Fixer sur une même photo un jeune « issu de l’immigration » et le ministre de l’intérieur, qui a été aussi le ministre de l’immigration et de l’identité nationale, est en soi un événement. C’est ce qui explique l’effervescence que l’on constate au sein du petit groupe des militants landais. Néanmoins, étant donné que tout ce qui touche de près ou de loin à l’immigration suscite en France des réactions passionnelles, les deux « pros » de la politique que sont Hortefeux et Copé ont bien compris que la situation n’était pas sans risques.

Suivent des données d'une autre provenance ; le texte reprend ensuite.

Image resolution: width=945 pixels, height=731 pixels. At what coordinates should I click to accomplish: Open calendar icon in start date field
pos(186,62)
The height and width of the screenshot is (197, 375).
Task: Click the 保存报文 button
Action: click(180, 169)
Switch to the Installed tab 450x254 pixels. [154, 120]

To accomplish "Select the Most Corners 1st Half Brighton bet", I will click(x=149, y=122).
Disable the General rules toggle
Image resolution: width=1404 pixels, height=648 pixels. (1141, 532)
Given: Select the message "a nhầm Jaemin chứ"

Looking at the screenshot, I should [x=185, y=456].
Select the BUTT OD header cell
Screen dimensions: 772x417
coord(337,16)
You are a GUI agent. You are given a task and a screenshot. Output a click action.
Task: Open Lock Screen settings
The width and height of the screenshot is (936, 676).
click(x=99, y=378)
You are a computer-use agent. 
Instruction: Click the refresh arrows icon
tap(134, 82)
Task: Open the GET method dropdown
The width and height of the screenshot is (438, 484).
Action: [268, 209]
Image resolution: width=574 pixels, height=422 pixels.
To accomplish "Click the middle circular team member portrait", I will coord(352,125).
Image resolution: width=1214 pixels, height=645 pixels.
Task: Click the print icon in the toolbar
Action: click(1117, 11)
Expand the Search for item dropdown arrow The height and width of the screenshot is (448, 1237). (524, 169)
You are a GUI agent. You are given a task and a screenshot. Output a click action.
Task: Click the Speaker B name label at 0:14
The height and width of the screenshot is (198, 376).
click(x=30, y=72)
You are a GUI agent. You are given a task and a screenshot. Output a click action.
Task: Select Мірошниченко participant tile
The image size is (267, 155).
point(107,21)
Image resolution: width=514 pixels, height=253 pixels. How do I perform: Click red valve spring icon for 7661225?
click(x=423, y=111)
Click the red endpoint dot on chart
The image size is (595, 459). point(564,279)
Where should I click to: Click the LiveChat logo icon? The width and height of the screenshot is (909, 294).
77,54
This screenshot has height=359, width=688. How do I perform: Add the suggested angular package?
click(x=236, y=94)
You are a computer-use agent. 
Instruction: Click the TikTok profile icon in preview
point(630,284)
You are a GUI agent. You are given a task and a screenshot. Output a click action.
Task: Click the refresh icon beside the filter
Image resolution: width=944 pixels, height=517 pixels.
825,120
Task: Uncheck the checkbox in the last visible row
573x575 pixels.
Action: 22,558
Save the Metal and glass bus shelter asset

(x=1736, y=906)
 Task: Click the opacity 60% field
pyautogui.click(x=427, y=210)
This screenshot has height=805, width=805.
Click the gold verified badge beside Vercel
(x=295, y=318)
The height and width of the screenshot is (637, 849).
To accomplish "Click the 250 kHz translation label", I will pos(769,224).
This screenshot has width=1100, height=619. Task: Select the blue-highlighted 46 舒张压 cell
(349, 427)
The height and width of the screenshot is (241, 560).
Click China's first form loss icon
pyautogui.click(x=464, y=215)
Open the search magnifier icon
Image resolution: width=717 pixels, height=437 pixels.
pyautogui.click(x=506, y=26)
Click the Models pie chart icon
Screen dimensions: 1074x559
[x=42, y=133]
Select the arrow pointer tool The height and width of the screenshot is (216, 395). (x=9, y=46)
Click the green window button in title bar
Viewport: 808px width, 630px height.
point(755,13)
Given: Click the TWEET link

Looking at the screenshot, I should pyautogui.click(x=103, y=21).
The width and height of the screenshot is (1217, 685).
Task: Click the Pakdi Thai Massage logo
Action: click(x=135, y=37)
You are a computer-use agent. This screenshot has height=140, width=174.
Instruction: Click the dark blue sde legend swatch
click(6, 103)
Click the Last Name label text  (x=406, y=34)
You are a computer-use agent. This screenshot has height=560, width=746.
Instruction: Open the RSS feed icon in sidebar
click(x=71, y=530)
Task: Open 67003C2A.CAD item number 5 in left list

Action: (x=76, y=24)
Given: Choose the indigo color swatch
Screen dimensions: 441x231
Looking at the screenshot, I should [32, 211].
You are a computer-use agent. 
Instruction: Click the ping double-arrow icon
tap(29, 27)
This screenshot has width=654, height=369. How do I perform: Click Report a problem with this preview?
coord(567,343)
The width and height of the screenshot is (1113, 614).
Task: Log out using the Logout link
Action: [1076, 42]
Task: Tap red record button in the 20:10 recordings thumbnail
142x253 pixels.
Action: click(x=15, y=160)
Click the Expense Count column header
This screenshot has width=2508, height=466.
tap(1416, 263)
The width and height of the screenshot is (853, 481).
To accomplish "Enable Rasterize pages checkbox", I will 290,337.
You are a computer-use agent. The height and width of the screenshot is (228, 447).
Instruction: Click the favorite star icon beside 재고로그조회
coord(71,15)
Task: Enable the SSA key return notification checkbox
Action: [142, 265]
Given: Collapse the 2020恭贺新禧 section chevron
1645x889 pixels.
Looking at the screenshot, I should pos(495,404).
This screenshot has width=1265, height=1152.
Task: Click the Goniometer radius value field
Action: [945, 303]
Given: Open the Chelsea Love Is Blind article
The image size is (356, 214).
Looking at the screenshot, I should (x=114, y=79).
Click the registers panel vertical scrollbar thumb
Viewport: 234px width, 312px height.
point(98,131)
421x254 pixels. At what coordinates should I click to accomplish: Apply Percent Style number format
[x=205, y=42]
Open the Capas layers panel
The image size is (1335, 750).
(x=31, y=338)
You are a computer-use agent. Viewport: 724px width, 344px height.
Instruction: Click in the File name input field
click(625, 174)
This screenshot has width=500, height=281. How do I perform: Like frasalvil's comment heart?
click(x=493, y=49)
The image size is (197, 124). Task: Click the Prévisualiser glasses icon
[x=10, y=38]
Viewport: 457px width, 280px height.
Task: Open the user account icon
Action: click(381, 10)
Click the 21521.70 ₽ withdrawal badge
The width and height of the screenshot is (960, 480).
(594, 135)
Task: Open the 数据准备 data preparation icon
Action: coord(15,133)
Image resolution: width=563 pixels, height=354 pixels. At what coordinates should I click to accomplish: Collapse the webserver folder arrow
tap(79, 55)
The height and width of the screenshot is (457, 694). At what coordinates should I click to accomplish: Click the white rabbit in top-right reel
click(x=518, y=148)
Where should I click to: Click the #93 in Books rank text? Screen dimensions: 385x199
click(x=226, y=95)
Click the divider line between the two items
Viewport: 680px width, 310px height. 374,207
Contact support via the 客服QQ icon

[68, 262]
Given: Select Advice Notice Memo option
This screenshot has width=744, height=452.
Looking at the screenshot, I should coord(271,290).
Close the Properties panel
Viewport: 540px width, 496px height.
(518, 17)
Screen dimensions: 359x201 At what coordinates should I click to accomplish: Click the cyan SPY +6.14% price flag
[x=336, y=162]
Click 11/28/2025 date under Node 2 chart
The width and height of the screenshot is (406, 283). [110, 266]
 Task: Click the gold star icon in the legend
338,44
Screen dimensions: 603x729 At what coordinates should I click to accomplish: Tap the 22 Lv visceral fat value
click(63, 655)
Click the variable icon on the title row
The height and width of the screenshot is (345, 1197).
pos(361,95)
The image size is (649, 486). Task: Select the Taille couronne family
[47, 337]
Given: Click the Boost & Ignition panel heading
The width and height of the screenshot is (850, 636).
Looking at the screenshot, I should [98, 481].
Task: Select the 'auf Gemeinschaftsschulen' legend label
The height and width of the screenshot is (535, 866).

On constate d’ailleurs une certaine gêne chez le ministre. Le fils de banquier de Neuilly, qui a grandi dans une ville qui ne compte aucun HLM et fait ses études à l’école (privée) Saint-Jean-de-Passy, se trouve tout à coup serré de près par un « jeune populaire » de l’UMP, issu de l’immigration de surcroît, sous le regard quelque peu goguenard des compagnons landais. La façon habituelle d’échapper à une situation embarrassante, c’est d’en plaisanter. C’est ce que fait Brice Hortefeux avec un premier mot d’esprit évoquant l’avarice légendaire des Auvergnats. Copé reprend la balle au bond en s’efforçant de focaliser la conversation sur l’identité auvergnate problématique du ministre. Peine perdue. C’est Amine qui capte tous les regards.
Lorsque les trois principaux protagonistes prennent la pose pour la photo, les commentaires joyeux fusent autour d’eux. Amine reçoit un soutien chaleureux de la part de ses amis, hommes et femmes, situés face à lui (plusieurs d’entre eux, dont une femme, disent sur un ton admiratif : « Oh Amine !… Amine ! Amine !… ») A ce moment précis, c’est l’identité landaise d’Amine qui prime. Il est perçu par les militants de base comme leur représentant. Ils sont fiers que l’un des leurs soit aux côtés des deux ténors de leur parti. Les images laissent transparaître un court moment de fraternité et de sociabilité populaires.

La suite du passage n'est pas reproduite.